● Belge bölümü:
····················
Aynı acıları yaşamak zorunda mıyız?
Aklı, bilimi önceleyen, hukuku, demokratik değerleri esas alan bir sistem oluşturamadığımız için yıllardır genlerimize işlemiş bulunan ezberlerimizi hiç değiştirmeden aynı yanlışları tekrarlıyoruz ve doğal olarak aynı acıları yaşamaya devam ediyoruz.
Son Pençe-kilit operasyonunda 12 şehidimiz var, acımız büyük, gencecik fidanlarımızın evlerine düşen ateş hepimizin yüreğini yakıyor. Fiilen bir savaşta değiliz ama son 20 ayda tam 131 şehit verdik.
Yıllar değişiyor, nesiller değişiyor, iktidarlar değişiyor ama terör yüzünden çektiğimiz acılar hiç değişmiyor. Her seferinde şehit verdiğimiz canlar için öfkelerimizi, acılarımızı haykırıyoruz ama şehitlerin evlerindeki ateş yanmaya devam ediyor.
Bugün konuşması zor belki ama adına ister Kürt, isterse terör sorunu diyelim bizim çok önemli bir meselemiz var. AK Parti iktidarı ilk on yılında birtakım riskleri de göze alarak çözüm adımları attı, ancak Suriye’deki kaos ortamından da yararlanan PKK, masayı tekmeleyerek en iyi bildiği kan dökme işine geri döndü.
Evet karşımızda kan döken, sabotajlar düzenleyen kötülük simgesi olan bir örgüt var. 40 yıldır silahla bitiremediğimiz ama çözüm de üretemediğimiz acı gerçek ne yazık ki bu…
Kabul etmek gerekiyor ki terör konusunda uzmanlaşmış bir örgüt, karakteri gereği bazı ülkeler açısından son derece kullanışlı bir argümandır.
····················
● Verilen görev 1: Terör sorunu üzerine yazıya göre aynı yanlışları neden tekrarladığımızı bir ila üç cümleyle açıklayın.
Metin ile kayıtlar birbirinden bağımsızdır.

● Veri kümesi alıntısı:
····················
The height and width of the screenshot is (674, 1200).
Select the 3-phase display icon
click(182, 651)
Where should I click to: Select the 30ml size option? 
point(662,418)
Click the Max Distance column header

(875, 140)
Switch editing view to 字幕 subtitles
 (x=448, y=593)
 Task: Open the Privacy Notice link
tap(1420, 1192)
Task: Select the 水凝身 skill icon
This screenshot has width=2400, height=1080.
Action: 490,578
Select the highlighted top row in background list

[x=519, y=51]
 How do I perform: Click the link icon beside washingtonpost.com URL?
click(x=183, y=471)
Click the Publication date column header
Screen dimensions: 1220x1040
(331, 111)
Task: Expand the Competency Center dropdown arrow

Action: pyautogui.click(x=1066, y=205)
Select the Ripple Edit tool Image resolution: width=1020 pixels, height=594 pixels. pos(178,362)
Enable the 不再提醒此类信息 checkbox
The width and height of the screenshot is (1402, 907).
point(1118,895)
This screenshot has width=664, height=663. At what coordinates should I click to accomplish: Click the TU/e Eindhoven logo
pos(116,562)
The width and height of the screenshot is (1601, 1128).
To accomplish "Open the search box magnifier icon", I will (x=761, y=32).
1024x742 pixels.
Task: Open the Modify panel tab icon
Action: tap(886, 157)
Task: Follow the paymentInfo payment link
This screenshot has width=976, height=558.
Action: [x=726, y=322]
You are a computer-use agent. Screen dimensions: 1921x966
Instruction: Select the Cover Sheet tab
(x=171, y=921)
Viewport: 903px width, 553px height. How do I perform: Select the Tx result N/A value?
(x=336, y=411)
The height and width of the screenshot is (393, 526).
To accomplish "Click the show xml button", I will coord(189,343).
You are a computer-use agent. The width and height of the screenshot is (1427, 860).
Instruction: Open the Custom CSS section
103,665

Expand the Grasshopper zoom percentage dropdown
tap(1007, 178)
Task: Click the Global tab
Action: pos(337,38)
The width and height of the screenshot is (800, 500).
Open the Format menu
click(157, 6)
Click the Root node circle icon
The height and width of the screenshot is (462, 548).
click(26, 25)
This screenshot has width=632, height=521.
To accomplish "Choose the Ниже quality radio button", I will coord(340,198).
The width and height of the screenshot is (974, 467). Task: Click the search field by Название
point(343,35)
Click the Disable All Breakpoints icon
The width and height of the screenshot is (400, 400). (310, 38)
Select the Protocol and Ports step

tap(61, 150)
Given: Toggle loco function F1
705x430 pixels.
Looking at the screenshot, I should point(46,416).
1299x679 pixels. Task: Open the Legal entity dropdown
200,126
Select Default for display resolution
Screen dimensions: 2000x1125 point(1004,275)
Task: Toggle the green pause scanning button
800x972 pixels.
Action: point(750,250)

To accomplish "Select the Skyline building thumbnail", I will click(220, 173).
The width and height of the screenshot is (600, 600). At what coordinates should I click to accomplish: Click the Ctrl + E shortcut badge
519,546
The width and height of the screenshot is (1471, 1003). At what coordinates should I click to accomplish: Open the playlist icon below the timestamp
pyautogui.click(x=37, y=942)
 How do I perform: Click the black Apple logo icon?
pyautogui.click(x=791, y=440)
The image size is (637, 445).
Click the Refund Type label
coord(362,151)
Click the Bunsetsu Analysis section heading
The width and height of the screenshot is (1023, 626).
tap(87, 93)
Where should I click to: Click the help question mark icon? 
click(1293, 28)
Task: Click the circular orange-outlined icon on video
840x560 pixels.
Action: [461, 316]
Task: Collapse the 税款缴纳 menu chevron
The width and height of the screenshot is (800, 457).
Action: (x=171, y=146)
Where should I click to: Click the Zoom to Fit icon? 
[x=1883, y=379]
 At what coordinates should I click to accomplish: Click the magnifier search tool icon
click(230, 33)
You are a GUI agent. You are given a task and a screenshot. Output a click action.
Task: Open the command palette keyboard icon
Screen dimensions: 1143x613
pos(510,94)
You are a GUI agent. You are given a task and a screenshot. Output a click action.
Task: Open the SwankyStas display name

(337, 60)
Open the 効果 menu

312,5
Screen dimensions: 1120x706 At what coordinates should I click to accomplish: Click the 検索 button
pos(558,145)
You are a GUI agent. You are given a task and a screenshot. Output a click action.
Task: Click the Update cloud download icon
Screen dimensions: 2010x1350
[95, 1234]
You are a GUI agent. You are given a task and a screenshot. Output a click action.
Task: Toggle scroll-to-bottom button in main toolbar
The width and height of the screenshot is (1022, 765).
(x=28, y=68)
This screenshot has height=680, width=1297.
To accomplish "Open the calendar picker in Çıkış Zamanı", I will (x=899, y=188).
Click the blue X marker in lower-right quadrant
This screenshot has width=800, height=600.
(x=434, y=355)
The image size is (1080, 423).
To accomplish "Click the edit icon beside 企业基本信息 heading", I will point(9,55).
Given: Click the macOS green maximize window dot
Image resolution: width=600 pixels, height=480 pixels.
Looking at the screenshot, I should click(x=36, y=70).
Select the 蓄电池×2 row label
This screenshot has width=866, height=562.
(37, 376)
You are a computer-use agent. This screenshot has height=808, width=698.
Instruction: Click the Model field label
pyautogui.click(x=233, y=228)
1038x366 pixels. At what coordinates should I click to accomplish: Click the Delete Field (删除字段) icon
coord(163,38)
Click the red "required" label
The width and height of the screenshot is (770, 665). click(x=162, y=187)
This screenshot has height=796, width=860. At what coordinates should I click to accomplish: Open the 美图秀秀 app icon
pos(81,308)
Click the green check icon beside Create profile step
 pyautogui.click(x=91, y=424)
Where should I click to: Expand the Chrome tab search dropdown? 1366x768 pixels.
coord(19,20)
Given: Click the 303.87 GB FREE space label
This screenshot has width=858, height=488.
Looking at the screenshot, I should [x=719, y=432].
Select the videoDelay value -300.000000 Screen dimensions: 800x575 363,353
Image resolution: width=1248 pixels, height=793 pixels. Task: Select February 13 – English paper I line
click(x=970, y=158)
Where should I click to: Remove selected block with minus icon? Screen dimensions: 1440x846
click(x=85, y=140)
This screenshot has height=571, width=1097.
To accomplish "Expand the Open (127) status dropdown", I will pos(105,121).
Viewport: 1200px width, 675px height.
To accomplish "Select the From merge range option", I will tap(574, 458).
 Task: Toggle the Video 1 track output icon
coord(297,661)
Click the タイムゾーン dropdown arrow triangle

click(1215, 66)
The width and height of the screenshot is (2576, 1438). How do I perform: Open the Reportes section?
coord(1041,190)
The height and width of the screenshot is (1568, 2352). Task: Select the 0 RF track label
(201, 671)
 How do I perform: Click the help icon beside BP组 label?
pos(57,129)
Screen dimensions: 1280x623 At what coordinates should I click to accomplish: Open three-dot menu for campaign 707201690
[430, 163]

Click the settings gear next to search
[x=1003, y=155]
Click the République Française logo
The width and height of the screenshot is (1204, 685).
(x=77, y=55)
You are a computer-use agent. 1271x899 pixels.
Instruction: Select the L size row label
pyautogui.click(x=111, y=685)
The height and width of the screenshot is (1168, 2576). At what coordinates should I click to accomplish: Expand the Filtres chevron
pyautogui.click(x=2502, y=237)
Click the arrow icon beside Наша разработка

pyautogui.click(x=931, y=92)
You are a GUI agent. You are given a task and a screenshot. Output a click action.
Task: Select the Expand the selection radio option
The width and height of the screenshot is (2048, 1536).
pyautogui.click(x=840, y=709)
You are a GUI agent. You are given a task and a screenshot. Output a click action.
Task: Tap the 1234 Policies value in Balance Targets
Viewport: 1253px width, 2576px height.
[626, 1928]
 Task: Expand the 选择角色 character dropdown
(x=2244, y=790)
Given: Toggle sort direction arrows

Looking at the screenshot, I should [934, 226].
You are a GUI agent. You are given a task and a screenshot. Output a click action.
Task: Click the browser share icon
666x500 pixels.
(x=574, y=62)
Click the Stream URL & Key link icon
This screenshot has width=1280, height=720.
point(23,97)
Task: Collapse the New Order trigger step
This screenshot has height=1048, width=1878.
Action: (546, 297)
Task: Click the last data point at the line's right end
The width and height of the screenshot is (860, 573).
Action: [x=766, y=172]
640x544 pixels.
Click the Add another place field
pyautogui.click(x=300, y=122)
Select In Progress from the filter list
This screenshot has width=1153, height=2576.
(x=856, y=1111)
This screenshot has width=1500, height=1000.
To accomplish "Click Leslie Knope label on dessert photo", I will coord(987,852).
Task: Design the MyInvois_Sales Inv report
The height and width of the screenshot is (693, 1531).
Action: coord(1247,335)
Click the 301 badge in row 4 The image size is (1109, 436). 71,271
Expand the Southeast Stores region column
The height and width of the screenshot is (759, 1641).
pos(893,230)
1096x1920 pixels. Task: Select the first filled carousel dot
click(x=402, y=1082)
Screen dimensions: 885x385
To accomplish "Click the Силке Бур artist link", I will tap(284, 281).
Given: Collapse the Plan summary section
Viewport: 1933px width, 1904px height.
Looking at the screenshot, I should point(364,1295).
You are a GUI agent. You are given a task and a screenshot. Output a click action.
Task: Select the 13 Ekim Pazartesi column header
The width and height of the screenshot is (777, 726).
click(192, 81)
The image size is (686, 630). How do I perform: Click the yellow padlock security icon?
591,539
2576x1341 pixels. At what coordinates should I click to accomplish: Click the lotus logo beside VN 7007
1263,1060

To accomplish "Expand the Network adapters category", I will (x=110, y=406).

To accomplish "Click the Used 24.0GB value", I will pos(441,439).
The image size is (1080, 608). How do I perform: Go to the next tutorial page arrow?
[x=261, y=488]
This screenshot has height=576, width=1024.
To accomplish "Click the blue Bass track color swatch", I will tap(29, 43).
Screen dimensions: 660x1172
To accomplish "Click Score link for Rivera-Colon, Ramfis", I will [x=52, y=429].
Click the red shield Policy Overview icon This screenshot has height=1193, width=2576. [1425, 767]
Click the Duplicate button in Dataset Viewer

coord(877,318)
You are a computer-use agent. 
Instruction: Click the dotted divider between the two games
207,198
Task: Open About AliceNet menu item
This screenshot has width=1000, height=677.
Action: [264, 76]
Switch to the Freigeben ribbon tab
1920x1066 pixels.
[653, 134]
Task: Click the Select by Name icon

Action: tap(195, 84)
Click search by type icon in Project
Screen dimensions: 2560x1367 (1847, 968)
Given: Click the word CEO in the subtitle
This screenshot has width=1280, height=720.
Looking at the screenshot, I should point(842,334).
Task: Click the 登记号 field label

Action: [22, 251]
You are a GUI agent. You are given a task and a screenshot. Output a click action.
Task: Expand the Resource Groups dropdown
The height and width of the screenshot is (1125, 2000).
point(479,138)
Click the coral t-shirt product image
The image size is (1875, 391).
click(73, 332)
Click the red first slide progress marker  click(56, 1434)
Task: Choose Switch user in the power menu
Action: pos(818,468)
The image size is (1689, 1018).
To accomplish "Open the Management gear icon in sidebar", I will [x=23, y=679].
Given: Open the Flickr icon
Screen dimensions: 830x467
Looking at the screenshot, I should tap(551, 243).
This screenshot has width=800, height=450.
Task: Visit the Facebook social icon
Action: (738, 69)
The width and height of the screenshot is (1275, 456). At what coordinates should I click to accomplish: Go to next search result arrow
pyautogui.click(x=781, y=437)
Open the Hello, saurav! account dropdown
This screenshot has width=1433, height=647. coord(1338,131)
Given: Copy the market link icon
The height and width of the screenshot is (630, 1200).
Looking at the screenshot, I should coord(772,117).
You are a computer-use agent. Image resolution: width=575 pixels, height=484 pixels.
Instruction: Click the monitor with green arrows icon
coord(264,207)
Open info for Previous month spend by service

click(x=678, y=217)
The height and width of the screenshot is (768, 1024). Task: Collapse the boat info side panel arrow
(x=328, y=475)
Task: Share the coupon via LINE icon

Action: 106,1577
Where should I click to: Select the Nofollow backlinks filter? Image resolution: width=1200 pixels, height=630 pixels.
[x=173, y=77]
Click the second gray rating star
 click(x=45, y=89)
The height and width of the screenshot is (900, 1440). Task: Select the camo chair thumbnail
····················
● Verilen görev 2: Kayıtlarda "1096x1920 pixels. Task: Select" ifadesinin geçtiği satırdan "Looking at the screenshot, I should point(842,334)." ifadesinin geçtiği satıra kadar, iki uç satır da dahil olmak üzere, yalnızca bu satırları numaralı bir listeye dönüştürün ve boş satırları atlayın.

● Alıştırma çıktısı 1: Aynı yanlışları tekrarlamamızın nedeni, aklı ve bilimi önceleyen, hukuku ve demokratik değerleri esas alan bir sistem oluşturamamış olmamızdır. Bu yüzden yıllardır edindiğimiz ezberleri hiç değiştirmiyoruz ve doğal olarak aynı acıları yaşamaya devam ediyoruz.

● Alıştırma çıktısı 2:
1. 1096x1920 pixels. Task: Select the first filled carousel dot
2. click(x=402, y=1082)
3. Screen dimensions: 885x385
4. To accomplish "Click the Силке Бур artist link", I will tap(284, 281).
5. Given: Collapse the Plan summary section
6. Viewport: 1933px width, 1904px height.
7. Looking at the screenshot, I should point(364,1295).
8. You are a GUI agent. You are given a task and a screenshot. Output a click action.
9. Task: Select the 13 Ekim Pazartesi column header
10. The width and height of the screenshot is (777, 726).
11. click(192, 81)
12. The image size is (686, 630). How do I perform: Click the yellow padlock security icon?
13. 591,539
14. 2576x1341 pixels. At what coordinates should I click to accomplish: Click the lotus logo beside VN 7007
15. 1263,1060
16. To accomplish "Expand the Network adapters category", I will (x=110, y=406).
17. To accomplish "Click the Used 24.0GB value", I will pos(441,439).
18. The image size is (1080, 608). How do I perform: Go to the next tutorial page arrow?
19. [x=261, y=488]
20. This screenshot has height=576, width=1024.
21. To accomplish "Click the blue Bass track color swatch", I will tap(29, 43).
22. Screen dimensions: 660x1172
23. To accomplish "Click Score link for Rivera-Colon, Ramfis", I will [x=52, y=429].
24. Click the red shield Policy Overview icon This screenshot has height=1193, width=2576. [1425, 767]
25. Click the Duplicate button in Dataset Viewer
26. coord(877,318)
27. You are a computer-use agent. 
28. Instruction: Click the dotted divider between the two games
29. 207,198
30. Task: Open About AliceNet menu item
31. This screenshot has width=1000, height=677.
32. Action: [264, 76]
33. Switch to the Freigeben ribbon tab
34. 1920x1066 pixels.
35. [653, 134]
36. Task: Click the Select by Name icon
37. Action: tap(195, 84)
38. Click search by type icon in Project
39. Screen dimensions: 2560x1367 (1847, 968)
40. Given: Click the word CEO in the subtitle
41. This screenshot has width=1280, height=720.
42. Looking at the screenshot, I should point(842,334).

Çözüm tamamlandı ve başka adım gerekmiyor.